Wednesday, February 23, 2011

An Actual Pissing Match...

This is why I haven't had time to create anything this week...

So after three weeks with the new puppy all was going well..or so I thought. Aside from the cat hating the puppy and still threatening to shred the pup with razor sharp pup and our "not so beloved" but more so "put-uped" with boxer (which we adopted for my son)...were getting along fine...the best of friends. OR SO I THOUGHT!

FAST FOREWARD...While driving to the Highschool to pick up my Manatee (my swimmer...beautiful freestyler but sometimes forgets it's a competition...thus not a shark but a Manatee and I never use real names to protect the innocent...) the voices in my head and I were having a conversation. We were debating the term, pissing match. Where did the term come from? Did it evolve because of dogs? Did it evolve because of cats and if it was because of cats was it because of boy cats or girl cats or all cats? We all know cats like to leave their mark. Then the voices and I switched back to dogs. Was it dogs and was it girl dogs because if it was, the term pissing match made complete sense!! By the time this conversation had played out in my head the Manatee was launching his 50 pound backpack at me and climbing in the front seat. Really? The Manatee climbed in and because he is always telling me random, dumbass stuff that my brain really doesn't need to waste space knowing,  I asked,
     "Where do you think the term pissing match came from?"
He looked at me with the "WTF???" look and said,
     "Why would I care?"
I proceeded to tell him that I wasn't setting up a joke, I was asking a legitimate (to me) question. Then I whacked him in the back of the head for the "WTF look" and told him what happened.

So here it is:
I worked in my bedroom all day and left the dogs both free ranging it because we haven't had any problems, but when I went downstairs in preparation to pick up the kids I found a fairly good-sized pool of pee (THE BOXER), but I wasn't mad instead I felt bad because clearly it was my fault for not paying attention and letting her out...blah blah blah...I proceeded towards the papertowels only to glance into the dining room to see two small pools of pee (PUPPY PEE) I am thinking to myself or maybe even talking out loud to the voices in my head, "Dang, they both had to go out!
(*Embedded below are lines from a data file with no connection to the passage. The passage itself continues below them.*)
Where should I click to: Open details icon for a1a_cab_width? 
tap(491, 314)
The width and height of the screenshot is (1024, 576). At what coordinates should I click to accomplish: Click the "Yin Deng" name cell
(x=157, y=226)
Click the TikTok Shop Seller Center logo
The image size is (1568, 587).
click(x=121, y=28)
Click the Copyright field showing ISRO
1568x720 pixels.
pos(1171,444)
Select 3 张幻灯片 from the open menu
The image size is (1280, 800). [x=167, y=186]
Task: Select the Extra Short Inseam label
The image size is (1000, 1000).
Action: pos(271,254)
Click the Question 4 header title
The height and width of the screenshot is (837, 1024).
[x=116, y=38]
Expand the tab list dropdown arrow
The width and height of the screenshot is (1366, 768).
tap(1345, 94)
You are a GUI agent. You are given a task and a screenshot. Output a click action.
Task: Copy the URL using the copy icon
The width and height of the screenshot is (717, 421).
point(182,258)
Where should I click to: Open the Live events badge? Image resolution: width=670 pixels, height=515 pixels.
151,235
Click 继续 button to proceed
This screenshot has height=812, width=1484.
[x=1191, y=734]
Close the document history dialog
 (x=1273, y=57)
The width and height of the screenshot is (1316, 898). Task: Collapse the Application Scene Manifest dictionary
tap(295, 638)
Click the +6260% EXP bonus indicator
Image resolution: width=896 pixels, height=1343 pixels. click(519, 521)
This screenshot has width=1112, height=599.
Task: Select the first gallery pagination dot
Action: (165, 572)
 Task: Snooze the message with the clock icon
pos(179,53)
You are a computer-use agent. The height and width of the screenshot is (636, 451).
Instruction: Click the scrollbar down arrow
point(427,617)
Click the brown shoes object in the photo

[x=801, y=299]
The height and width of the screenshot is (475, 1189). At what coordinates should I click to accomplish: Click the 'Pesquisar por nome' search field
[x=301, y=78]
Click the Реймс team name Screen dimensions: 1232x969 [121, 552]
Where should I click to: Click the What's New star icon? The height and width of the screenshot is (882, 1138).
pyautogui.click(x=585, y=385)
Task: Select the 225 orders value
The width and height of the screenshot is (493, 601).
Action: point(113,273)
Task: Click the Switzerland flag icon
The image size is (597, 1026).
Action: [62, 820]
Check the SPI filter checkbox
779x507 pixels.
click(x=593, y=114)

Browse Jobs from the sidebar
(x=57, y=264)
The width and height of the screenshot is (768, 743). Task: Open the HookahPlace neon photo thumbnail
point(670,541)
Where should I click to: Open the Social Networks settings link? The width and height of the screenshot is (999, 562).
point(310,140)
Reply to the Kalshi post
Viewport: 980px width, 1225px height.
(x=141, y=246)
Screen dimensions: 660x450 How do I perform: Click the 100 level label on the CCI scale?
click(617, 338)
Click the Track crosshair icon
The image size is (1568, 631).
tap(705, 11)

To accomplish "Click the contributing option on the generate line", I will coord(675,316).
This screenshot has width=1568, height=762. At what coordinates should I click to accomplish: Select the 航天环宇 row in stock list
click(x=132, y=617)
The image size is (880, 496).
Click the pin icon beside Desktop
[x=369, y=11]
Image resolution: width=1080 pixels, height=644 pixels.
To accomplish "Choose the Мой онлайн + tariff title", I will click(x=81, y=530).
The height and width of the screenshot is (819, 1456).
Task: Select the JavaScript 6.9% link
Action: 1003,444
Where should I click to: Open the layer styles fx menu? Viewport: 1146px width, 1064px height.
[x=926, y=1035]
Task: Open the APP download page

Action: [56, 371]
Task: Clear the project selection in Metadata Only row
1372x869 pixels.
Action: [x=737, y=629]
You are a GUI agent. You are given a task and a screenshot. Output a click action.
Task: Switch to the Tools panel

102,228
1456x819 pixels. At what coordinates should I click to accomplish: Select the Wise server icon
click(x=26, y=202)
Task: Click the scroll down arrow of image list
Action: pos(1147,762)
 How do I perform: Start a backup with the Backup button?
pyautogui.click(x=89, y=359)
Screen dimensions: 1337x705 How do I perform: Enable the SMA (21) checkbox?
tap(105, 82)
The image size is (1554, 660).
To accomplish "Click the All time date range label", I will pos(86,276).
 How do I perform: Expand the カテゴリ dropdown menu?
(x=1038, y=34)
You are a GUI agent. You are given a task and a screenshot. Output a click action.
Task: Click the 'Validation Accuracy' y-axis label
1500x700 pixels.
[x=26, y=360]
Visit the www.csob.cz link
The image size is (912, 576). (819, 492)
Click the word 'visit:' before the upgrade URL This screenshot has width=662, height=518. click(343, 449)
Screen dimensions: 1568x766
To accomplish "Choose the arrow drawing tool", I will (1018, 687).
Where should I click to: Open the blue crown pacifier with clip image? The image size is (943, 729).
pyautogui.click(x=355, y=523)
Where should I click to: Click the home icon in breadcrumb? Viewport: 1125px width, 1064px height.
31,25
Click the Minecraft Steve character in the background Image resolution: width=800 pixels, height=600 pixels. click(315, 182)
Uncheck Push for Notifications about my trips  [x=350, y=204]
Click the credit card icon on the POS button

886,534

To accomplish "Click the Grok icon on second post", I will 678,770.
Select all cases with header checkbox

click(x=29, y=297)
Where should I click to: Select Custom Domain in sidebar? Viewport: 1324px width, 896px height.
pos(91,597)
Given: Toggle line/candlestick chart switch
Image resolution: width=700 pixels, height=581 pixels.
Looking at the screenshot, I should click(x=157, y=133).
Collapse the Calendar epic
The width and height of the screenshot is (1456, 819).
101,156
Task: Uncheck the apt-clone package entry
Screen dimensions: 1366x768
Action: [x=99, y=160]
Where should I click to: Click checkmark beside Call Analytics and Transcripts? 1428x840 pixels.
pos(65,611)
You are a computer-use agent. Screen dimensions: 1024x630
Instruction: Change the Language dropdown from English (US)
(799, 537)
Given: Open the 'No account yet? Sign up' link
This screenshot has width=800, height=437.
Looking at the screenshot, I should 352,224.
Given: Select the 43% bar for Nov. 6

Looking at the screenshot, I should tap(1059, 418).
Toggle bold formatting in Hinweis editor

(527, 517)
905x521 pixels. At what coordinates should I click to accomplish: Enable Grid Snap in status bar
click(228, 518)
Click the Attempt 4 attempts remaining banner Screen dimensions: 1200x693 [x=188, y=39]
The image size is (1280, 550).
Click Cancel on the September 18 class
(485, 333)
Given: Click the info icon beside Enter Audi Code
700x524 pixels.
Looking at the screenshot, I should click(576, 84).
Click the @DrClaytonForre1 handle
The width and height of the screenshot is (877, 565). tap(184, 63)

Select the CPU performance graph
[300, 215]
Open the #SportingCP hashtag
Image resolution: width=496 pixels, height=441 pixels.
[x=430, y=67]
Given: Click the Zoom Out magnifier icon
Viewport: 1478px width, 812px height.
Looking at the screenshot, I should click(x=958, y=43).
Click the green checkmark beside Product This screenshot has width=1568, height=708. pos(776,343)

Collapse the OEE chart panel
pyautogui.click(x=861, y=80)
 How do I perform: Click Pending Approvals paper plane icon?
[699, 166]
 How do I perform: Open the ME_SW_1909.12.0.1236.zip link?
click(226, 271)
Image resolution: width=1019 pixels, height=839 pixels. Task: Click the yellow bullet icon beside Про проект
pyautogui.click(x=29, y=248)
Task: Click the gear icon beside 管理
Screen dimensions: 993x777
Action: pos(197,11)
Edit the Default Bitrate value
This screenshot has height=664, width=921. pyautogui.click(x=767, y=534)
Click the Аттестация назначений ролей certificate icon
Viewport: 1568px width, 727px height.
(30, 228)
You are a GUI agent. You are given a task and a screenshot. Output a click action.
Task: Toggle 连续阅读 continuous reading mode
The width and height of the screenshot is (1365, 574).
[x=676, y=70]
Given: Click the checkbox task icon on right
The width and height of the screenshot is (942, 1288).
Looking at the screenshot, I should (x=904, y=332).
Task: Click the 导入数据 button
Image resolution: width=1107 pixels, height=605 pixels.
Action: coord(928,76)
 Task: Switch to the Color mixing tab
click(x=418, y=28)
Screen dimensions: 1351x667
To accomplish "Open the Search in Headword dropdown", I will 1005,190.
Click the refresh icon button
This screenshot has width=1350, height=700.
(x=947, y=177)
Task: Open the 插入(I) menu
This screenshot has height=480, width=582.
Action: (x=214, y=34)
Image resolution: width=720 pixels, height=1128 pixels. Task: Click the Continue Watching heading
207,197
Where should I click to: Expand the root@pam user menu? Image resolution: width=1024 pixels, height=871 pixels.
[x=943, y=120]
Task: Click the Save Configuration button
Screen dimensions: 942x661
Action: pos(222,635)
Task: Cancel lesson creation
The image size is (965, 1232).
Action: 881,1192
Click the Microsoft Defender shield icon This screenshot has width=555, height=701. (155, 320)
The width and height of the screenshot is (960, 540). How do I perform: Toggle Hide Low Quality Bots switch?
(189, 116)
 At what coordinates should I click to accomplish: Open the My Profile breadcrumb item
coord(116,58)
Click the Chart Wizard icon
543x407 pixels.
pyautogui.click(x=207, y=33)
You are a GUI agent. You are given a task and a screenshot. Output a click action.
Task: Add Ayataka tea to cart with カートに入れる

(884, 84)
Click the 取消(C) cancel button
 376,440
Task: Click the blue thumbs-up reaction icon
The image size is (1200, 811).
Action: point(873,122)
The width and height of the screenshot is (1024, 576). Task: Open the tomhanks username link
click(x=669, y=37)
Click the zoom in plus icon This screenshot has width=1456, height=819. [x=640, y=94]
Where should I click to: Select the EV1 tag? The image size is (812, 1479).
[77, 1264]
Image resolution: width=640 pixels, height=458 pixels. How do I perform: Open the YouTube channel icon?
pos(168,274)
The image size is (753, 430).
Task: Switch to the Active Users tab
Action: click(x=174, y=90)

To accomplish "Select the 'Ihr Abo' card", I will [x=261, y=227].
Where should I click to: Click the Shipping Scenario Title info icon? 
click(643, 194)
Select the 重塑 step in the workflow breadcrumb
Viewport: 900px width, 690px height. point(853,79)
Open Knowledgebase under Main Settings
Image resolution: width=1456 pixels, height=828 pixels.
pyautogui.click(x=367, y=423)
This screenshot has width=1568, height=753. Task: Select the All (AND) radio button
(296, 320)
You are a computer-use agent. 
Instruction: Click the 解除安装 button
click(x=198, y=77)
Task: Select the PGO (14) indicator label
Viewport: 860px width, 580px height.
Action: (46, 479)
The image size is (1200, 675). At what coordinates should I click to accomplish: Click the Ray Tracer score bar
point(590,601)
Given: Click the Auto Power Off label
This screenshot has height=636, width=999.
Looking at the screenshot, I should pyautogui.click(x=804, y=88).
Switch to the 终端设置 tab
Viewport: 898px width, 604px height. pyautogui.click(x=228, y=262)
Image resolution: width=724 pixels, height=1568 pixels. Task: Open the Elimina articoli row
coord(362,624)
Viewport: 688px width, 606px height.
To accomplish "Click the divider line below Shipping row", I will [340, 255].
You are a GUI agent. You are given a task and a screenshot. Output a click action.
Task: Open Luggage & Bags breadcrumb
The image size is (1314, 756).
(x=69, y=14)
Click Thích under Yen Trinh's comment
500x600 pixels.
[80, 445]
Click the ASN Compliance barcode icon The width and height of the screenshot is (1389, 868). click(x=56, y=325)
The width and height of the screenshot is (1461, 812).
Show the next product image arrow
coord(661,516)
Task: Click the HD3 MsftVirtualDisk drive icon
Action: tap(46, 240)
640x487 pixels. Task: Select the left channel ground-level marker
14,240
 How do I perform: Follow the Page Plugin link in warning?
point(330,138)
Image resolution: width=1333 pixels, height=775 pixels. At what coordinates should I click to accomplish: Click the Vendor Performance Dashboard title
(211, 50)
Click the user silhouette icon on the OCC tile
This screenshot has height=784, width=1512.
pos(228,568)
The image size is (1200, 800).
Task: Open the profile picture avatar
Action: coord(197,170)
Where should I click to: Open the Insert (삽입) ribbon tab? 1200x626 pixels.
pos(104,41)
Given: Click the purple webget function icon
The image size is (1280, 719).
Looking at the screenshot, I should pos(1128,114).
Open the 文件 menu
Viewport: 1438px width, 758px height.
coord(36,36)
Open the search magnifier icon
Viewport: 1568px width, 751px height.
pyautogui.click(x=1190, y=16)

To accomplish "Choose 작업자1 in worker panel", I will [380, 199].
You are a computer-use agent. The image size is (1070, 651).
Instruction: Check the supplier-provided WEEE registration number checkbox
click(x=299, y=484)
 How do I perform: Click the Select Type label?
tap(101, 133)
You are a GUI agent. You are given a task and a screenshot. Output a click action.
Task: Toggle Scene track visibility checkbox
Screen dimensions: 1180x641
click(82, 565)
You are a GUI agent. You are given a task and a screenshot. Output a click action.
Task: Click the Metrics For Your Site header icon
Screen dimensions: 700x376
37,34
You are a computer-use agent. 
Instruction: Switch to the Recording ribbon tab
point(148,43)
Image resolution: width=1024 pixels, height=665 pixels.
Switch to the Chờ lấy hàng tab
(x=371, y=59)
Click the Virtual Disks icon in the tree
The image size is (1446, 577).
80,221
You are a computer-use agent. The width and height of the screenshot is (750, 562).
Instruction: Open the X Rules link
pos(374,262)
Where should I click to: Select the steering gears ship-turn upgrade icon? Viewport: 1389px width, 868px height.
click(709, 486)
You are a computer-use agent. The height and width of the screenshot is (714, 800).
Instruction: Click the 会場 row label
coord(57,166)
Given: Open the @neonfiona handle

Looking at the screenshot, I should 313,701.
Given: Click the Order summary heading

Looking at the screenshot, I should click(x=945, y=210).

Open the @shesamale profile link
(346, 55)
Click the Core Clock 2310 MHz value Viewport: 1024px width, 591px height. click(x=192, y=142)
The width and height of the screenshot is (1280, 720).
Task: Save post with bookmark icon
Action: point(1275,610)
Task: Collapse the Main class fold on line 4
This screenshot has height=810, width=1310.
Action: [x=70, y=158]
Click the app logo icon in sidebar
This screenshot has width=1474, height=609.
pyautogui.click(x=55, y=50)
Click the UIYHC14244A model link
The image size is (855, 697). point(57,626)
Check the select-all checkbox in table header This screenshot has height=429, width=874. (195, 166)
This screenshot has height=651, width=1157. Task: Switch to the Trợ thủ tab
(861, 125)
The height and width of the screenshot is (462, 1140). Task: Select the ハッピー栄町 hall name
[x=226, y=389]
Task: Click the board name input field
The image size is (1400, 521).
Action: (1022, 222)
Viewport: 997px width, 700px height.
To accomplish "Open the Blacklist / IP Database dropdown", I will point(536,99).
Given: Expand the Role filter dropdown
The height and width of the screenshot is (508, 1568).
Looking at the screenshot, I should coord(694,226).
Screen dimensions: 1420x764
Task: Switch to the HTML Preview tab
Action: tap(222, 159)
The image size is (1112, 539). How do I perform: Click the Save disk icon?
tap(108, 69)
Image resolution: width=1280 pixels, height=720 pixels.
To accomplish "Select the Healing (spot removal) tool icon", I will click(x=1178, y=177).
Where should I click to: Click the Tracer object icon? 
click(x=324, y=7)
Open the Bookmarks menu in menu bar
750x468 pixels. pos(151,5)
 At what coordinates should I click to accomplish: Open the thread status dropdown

BAD MOMMY!!" So, I headed towards the two smaller pools of pee, but when I got to them I  found an entire minefield of pee puddles!!! Some of the pools were bigger (BOXER)some were just barely puddles (PUPPY). WTF??? Thankfully, we have hardwood floors. Needless to say both are in the doghouse today. Figuratively of course! Puppy is now confined to my bedroom with me while kitty is freerange for the first time in 3 weeks. I have switched to a babygate as my newest attempt to continue separating and acclimating the two...and the BOXER? What BOXER?? Just kidding...she's still here too.

SO, to my few, but much loved followers, I ask you this: Where did the term "pissing match" come from anyway?
Have a great dane!! (yeah, I know...but it always makes the voices and I chuckle when I say it and people are left wondering if I said "dane" or "day")

Tuesday, February 22, 2011

Where I spent the last two months...(:

Stick a Fork in this BLOG I am done!!

In a house with three kids going to 5 schools (yes, we are over-achievers) AND a new puppy (who after 3 weeks has yet to win over our cat named SNIPER...yes he lives up to the name) let's just say it's crazy around here in the mornings. My oldest is a freshman who just finished his first year swimming Varsity so only a few short weeks ago I was driving him to school at 5am. I thought mornings would get easier...enter puppy. an attempt to live my dream of working from home, creating cool stuff and making a sale or two, I have opened my Etsy store. That took two months of 24/7 working and I am still today trying to figure out how to get sales which is why I am now BLOGGING! Blogging seems to be an important venue when it comes to getting buyers into an on-line store. So as I sit here still in PJ' half up half down from picking my head in frustration all the while trying to build my BLOG. So here it is. Blog number one. Since I don't have any followers I am fairly certain that I can say whatever the hell I want without upsetting anyone. Added bonus I can go back to uncensored subjects etc because I don't have half of my children's friends watching my posts! YAHOO...I promise if I ever figure this out and have any followers it will get funnier.